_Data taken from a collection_
>> Start
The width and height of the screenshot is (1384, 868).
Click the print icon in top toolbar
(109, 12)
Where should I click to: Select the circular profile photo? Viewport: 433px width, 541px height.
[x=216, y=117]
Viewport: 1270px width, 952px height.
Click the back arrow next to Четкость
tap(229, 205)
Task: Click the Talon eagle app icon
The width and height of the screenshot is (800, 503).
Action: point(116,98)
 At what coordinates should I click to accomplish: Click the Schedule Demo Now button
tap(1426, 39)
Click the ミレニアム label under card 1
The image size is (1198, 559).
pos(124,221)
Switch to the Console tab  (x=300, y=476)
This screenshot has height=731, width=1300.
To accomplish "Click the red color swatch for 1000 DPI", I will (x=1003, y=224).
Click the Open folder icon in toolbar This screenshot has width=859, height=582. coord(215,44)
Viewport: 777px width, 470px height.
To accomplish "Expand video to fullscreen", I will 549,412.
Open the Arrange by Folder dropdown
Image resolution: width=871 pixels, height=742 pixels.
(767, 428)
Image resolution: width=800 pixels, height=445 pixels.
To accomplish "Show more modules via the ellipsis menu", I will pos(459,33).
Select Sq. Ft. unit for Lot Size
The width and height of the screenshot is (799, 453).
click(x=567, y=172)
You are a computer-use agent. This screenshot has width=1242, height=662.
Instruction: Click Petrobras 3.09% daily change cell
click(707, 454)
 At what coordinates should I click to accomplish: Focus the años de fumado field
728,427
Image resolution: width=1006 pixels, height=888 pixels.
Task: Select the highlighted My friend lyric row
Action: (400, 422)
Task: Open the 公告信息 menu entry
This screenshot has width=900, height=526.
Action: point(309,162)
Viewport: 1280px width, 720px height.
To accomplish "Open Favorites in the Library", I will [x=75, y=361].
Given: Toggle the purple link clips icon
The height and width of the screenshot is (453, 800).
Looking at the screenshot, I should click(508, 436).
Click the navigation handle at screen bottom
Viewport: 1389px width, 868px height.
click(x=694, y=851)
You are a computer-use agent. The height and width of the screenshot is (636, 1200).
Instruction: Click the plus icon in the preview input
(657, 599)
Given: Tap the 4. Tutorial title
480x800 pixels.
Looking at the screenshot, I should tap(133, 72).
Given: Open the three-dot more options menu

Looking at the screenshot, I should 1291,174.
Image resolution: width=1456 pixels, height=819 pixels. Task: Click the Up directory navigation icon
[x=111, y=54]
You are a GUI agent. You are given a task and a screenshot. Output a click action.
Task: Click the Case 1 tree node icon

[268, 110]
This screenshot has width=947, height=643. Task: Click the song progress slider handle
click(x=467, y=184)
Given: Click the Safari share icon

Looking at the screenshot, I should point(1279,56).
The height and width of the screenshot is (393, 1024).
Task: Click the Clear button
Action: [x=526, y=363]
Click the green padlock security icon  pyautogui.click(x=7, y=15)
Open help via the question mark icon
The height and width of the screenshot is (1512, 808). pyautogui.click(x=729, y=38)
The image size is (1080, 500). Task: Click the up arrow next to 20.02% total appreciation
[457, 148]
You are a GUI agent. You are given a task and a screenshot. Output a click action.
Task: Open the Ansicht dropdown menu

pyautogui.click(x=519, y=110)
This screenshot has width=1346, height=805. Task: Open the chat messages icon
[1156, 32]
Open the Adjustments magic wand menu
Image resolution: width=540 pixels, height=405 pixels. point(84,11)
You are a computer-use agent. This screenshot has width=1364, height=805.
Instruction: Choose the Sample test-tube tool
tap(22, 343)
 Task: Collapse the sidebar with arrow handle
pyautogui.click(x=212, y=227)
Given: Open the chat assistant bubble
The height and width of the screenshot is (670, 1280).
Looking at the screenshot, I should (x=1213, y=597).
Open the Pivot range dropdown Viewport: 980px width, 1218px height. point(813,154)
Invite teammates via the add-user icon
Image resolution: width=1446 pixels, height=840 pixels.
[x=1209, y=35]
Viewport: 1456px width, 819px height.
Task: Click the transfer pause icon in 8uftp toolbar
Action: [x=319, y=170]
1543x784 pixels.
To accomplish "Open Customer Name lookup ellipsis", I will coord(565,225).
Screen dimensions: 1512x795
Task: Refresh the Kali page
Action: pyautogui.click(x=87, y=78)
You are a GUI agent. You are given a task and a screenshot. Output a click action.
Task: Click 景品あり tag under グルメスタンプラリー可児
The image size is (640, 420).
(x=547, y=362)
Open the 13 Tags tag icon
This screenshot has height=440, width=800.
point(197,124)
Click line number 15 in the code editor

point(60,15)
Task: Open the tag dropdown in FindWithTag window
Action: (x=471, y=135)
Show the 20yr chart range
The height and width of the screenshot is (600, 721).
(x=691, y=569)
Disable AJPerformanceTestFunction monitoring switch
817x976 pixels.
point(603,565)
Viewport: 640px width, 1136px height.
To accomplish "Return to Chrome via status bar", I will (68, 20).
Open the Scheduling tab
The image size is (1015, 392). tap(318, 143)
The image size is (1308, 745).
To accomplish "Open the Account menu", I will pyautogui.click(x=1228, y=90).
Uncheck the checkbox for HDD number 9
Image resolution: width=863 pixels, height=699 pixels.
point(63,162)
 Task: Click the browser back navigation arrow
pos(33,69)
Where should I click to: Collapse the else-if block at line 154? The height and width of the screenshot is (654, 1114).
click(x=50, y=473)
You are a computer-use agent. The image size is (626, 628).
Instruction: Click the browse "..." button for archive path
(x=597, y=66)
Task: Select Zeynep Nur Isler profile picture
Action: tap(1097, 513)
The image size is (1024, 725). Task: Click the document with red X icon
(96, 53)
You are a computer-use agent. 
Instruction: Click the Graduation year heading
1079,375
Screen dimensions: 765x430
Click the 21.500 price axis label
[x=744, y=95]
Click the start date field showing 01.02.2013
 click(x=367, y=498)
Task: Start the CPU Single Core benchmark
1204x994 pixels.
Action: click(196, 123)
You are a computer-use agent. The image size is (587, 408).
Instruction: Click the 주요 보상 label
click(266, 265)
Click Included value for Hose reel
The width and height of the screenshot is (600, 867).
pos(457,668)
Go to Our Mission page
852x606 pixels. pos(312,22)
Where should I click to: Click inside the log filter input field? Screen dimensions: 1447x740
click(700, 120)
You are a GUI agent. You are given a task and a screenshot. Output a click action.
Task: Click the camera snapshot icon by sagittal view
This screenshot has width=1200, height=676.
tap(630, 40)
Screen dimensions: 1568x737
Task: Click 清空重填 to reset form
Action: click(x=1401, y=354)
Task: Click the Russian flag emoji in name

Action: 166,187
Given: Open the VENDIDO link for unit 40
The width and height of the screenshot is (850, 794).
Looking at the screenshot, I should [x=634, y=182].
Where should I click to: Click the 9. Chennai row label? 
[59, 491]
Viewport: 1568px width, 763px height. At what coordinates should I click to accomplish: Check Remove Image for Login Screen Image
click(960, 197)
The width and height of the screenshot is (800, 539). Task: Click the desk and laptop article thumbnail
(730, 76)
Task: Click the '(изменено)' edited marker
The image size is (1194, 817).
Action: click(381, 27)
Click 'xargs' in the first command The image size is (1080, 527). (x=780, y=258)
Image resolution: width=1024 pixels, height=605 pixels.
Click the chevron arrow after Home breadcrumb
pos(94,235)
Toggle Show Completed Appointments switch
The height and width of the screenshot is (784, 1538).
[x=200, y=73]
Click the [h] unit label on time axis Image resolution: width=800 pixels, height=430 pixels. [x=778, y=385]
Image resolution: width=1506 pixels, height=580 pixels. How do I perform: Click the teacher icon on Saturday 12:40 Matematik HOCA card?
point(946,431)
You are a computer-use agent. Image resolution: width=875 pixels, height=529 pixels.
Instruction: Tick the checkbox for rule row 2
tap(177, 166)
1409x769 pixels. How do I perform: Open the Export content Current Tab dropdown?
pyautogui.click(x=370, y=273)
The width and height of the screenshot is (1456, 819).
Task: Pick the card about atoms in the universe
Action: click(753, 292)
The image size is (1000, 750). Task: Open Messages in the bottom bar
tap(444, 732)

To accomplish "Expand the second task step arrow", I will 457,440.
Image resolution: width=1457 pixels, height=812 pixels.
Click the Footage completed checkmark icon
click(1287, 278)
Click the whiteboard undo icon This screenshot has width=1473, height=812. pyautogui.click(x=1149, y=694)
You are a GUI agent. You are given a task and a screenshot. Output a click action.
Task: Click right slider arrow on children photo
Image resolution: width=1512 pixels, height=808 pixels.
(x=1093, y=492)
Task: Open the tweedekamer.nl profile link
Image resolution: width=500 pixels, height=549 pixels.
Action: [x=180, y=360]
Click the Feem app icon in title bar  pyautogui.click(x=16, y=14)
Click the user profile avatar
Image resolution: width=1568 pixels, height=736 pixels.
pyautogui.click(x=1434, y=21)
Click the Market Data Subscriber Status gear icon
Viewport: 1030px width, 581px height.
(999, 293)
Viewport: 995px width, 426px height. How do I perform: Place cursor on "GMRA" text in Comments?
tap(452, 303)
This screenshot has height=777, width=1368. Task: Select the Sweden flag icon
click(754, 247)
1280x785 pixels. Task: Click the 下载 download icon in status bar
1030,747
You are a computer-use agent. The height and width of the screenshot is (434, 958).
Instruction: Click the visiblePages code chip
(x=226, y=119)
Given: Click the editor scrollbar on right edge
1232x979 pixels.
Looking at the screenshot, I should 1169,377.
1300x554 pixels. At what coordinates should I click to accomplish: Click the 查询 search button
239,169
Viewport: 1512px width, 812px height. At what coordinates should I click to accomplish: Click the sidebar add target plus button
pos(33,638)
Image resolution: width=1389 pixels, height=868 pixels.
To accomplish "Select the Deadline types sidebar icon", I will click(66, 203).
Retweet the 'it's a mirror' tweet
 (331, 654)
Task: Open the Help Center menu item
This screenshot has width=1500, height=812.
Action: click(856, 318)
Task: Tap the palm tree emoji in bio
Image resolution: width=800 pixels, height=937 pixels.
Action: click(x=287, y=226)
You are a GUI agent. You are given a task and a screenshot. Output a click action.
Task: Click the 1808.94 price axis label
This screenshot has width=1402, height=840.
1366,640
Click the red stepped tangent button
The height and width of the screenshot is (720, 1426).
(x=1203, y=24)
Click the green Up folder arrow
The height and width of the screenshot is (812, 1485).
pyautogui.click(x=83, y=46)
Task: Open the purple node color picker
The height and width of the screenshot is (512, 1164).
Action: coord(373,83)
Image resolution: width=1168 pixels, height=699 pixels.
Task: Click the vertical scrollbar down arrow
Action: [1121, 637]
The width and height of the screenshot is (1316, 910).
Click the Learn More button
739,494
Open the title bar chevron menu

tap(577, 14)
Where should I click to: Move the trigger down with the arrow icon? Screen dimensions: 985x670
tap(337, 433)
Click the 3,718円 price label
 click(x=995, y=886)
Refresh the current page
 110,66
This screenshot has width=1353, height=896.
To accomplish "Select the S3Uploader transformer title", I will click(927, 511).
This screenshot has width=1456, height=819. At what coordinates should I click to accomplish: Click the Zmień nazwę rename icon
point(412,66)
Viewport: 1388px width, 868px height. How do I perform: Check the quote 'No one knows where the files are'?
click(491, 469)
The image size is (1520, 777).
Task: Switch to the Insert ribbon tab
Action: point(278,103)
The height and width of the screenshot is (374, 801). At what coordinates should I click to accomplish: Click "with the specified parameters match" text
>> End
_TASK DETAILS_
Quote the rows verbatim, from the first line through the line that holds "Action: point(116,98)", with both ends included.

_FULL OUTPUT_
The width and height of the screenshot is (1384, 868).
Click the print icon in top toolbar
(109, 12)
Where should I click to: Select the circular profile photo? Viewport: 433px width, 541px height.
[x=216, y=117]
Viewport: 1270px width, 952px height.
Click the back arrow next to Четкость
tap(229, 205)
Task: Click the Talon eagle app icon
The width and height of the screenshot is (800, 503).
Action: point(116,98)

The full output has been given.